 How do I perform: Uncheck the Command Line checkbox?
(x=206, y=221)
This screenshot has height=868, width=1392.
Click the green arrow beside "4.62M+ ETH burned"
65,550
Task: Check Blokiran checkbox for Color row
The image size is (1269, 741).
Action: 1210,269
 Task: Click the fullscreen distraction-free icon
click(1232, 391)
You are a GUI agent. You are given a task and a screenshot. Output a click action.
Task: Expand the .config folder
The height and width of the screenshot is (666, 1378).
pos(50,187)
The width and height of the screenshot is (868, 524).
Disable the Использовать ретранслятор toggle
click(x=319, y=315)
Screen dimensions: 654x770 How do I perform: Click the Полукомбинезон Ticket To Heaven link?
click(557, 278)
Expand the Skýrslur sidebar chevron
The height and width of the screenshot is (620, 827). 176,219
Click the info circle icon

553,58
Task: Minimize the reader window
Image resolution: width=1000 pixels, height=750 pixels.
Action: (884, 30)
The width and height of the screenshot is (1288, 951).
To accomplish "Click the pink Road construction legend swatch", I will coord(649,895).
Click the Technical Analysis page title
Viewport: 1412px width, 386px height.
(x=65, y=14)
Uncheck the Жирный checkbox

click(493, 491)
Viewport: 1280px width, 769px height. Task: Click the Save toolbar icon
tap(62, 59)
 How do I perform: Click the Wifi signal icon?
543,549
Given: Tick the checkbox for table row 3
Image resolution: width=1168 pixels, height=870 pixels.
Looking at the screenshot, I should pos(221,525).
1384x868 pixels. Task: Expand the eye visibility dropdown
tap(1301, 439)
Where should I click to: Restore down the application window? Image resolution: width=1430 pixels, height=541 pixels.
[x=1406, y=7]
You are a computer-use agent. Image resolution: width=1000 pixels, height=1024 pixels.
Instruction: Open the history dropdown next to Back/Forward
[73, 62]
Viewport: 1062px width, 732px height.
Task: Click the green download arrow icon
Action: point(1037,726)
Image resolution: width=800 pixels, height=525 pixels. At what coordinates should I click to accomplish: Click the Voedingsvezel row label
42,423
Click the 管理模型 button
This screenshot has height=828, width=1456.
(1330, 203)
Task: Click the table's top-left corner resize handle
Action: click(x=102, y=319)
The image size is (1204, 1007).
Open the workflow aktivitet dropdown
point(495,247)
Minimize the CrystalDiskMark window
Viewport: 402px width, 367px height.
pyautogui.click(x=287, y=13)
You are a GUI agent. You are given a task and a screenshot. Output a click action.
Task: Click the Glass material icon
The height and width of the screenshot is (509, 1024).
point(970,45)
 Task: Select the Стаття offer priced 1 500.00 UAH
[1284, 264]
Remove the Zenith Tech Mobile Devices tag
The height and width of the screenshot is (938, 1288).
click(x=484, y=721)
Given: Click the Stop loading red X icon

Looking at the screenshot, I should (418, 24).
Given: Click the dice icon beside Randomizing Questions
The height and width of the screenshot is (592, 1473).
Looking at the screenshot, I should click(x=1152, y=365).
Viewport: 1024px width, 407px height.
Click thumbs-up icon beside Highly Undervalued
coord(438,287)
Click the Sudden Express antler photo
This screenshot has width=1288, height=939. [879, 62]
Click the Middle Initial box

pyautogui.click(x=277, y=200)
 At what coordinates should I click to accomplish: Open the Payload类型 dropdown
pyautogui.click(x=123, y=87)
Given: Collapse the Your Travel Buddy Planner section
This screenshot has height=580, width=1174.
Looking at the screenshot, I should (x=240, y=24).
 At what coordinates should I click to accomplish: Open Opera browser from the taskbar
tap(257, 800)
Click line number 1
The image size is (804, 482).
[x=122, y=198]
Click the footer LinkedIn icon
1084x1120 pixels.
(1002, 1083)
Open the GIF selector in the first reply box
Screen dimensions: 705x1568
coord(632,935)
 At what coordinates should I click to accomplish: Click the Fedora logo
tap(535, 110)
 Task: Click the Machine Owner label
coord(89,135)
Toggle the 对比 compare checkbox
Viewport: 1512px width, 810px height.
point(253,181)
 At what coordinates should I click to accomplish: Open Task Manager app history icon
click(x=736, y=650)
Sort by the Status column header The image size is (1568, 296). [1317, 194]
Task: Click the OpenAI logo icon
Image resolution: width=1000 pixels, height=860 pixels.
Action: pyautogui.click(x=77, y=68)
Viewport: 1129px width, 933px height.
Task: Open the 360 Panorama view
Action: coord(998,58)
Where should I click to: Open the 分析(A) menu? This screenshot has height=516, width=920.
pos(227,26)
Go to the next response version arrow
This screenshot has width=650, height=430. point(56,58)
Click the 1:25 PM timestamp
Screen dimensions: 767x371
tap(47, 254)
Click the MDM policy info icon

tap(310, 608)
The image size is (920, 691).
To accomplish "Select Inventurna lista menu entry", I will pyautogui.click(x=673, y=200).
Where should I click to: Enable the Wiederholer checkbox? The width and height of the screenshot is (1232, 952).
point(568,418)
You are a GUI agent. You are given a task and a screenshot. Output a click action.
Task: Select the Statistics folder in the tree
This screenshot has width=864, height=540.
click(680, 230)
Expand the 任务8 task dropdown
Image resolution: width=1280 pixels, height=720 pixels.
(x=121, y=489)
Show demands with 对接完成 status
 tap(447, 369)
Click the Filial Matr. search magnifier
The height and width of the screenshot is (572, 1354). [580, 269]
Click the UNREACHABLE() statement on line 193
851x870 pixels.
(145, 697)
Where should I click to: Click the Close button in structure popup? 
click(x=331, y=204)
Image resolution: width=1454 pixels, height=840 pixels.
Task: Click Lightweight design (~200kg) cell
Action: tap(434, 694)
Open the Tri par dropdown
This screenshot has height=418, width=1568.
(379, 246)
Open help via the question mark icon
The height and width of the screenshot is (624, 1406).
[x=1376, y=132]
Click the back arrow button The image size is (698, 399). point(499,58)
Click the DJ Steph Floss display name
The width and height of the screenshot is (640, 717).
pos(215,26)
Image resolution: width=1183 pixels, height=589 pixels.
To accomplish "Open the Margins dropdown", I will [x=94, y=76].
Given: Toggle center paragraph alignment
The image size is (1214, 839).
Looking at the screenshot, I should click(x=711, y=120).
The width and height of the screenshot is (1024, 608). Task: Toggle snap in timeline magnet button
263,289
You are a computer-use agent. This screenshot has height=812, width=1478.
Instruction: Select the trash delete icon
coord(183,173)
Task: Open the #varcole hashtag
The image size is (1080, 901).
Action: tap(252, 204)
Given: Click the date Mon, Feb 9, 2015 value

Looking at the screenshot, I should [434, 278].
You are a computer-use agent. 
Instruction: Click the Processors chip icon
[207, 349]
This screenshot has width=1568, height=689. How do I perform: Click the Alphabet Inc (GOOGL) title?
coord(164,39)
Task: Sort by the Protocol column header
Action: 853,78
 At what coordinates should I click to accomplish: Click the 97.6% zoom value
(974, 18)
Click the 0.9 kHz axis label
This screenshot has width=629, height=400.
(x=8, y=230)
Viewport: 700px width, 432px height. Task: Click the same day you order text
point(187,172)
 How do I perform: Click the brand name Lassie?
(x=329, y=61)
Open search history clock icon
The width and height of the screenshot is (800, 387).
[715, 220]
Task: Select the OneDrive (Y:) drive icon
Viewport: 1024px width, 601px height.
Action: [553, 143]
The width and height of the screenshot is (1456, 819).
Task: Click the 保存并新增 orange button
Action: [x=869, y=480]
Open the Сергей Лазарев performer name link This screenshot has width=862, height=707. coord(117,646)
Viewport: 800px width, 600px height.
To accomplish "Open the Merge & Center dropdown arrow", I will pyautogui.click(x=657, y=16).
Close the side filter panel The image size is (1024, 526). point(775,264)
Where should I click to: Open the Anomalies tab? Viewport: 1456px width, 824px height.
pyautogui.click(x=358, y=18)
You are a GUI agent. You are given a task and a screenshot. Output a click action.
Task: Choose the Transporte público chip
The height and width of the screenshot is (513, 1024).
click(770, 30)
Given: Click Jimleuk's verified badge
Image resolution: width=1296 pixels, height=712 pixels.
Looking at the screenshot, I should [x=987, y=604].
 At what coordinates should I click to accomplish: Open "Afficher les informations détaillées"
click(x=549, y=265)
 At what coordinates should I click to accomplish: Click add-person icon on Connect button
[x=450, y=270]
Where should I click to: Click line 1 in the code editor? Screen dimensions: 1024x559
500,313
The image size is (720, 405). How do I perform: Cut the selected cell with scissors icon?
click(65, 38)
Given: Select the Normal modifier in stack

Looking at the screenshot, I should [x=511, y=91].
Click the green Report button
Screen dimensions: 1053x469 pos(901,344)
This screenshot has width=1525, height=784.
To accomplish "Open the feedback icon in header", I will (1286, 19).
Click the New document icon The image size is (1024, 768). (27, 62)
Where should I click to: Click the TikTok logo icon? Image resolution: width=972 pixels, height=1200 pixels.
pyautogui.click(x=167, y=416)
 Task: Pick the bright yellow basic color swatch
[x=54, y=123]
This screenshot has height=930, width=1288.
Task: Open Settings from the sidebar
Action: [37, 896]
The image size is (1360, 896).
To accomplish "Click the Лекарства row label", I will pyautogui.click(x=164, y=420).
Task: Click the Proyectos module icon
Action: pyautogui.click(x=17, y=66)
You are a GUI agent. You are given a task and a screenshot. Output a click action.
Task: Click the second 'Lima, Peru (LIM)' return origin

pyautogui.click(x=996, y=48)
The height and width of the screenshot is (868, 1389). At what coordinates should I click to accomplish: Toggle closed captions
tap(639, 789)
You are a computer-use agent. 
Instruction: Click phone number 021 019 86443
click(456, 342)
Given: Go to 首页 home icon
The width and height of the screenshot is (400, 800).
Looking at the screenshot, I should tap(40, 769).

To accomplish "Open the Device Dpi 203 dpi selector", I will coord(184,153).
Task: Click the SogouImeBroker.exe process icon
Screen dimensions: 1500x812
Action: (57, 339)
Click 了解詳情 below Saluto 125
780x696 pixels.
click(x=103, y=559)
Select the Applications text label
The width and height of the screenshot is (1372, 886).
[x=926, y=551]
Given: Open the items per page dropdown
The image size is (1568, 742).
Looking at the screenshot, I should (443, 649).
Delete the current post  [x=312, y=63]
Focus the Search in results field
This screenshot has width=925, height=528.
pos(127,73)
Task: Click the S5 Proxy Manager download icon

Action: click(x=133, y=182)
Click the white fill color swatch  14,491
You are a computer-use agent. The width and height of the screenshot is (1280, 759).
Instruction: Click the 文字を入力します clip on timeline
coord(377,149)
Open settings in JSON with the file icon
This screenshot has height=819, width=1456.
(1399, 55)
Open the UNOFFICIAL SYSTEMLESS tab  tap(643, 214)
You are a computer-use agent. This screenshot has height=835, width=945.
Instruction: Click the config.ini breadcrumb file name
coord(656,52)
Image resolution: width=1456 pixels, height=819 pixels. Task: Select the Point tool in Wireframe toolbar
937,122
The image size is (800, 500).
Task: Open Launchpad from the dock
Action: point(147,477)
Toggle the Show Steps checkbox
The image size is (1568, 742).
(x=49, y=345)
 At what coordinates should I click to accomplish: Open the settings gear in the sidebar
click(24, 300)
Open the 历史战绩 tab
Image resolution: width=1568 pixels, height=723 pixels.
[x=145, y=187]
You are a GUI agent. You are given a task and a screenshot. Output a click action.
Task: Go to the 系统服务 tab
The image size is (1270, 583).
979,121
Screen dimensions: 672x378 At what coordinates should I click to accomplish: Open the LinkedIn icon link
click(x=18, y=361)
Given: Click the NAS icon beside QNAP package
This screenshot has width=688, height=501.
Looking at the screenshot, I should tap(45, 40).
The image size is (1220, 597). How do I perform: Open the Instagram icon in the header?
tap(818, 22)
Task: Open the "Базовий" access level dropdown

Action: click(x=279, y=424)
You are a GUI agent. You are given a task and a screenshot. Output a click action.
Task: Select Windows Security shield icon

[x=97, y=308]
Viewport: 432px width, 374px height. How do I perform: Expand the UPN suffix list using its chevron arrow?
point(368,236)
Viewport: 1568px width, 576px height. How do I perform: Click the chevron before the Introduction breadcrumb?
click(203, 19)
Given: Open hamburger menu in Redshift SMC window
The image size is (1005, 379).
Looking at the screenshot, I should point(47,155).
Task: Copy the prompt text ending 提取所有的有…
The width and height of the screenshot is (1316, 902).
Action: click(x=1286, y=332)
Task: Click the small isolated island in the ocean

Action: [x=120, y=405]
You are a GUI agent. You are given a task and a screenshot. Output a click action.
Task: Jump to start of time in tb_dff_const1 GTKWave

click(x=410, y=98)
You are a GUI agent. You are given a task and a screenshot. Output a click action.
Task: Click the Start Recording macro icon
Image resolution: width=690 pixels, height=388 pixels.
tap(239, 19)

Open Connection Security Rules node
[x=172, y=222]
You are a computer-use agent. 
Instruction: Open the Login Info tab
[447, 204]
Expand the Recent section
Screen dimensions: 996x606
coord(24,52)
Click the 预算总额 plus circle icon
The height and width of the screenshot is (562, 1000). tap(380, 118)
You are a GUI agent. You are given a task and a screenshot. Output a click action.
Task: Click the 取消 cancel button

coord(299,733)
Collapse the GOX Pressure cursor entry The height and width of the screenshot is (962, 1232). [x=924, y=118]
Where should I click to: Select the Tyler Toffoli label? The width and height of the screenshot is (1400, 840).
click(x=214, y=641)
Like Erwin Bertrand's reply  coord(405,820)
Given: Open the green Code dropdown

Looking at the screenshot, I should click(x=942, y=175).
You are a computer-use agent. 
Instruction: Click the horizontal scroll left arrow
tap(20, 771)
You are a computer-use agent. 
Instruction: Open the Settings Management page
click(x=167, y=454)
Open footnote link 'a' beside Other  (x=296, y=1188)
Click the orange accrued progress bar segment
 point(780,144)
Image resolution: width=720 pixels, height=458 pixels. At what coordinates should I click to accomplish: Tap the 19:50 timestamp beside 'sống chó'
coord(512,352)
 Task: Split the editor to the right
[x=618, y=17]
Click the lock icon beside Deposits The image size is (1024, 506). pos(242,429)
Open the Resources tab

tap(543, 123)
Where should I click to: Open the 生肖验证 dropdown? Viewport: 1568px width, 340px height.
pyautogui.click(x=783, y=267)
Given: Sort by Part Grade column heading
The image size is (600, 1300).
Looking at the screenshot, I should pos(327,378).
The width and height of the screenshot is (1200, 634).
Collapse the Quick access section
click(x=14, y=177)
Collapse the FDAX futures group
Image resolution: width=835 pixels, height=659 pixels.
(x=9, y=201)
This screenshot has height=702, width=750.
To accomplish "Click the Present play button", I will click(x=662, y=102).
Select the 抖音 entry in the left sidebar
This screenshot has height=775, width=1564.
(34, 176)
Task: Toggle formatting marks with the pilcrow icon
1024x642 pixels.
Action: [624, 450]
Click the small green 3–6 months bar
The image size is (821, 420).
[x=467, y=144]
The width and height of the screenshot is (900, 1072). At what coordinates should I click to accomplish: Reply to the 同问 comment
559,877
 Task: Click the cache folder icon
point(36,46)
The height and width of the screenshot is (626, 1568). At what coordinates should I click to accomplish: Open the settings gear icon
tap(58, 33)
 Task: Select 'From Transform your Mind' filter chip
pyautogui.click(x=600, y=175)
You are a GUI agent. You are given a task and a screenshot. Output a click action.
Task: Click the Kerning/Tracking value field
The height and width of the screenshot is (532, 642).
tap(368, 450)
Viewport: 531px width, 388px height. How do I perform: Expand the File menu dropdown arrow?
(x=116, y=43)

## TASK REQUIREMENTS
Rewrite the part of the listing that starts with the line containing "How do I perform: Click the Wifi" and ends with the line containing "pyautogui.click(x=123, y=87)", replacing "dropdown" with "drop-down list" and leaving everything else unchanged.

## COMPLETE RESPONSE
 How do I perform: Click the Wifi signal icon?
543,549
Given: Tick the checkbox for table row 3
Image resolution: width=1168 pixels, height=870 pixels.
Looking at the screenshot, I should pos(221,525).
1384x868 pixels. Task: Expand the eye visibility drop-down list
tap(1301, 439)
Where should I click to: Restore down the application window? Image resolution: width=1430 pixels, height=541 pixels.
[x=1406, y=7]
You are a computer-use agent. Image resolution: width=1000 pixels, height=1024 pixels.
Instruction: Open the history drop-down list next to Back/Forward
[73, 62]
Viewport: 1062px width, 732px height.
Task: Click the green download arrow icon
Action: point(1037,726)
Image resolution: width=800 pixels, height=525 pixels. At what coordinates should I click to accomplish: Click the Voedingsvezel row label
42,423
Click the 管理模型 button
This screenshot has height=828, width=1456.
(1330, 203)
Task: Click the table's top-left corner resize handle
Action: click(x=102, y=319)
The image size is (1204, 1007).
Open the workflow aktivitet drop-down list
point(495,247)
Minimize the CrystalDiskMark window
Viewport: 402px width, 367px height.
pyautogui.click(x=287, y=13)
You are a GUI agent. You are given a task and a screenshot. Output a click action.
Task: Click the Glass material icon
The height and width of the screenshot is (509, 1024).
point(970,45)
 Task: Select the Стаття offer priced 1 500.00 UAH
[1284, 264]
Remove the Zenith Tech Mobile Devices tag
The height and width of the screenshot is (938, 1288).
click(x=484, y=721)
Given: Click the Stop loading red X icon

Looking at the screenshot, I should (418, 24).
Given: Click the dice icon beside Randomizing Questions
The height and width of the screenshot is (592, 1473).
Looking at the screenshot, I should click(x=1152, y=365).
Viewport: 1024px width, 407px height.
Click thumbs-up icon beside Highly Undervalued
coord(438,287)
Click the Sudden Express antler photo
This screenshot has width=1288, height=939. [879, 62]
Click the Middle Initial box

pyautogui.click(x=277, y=200)
 At what coordinates should I click to accomplish: Open the Payload类型 drop-down list
pyautogui.click(x=123, y=87)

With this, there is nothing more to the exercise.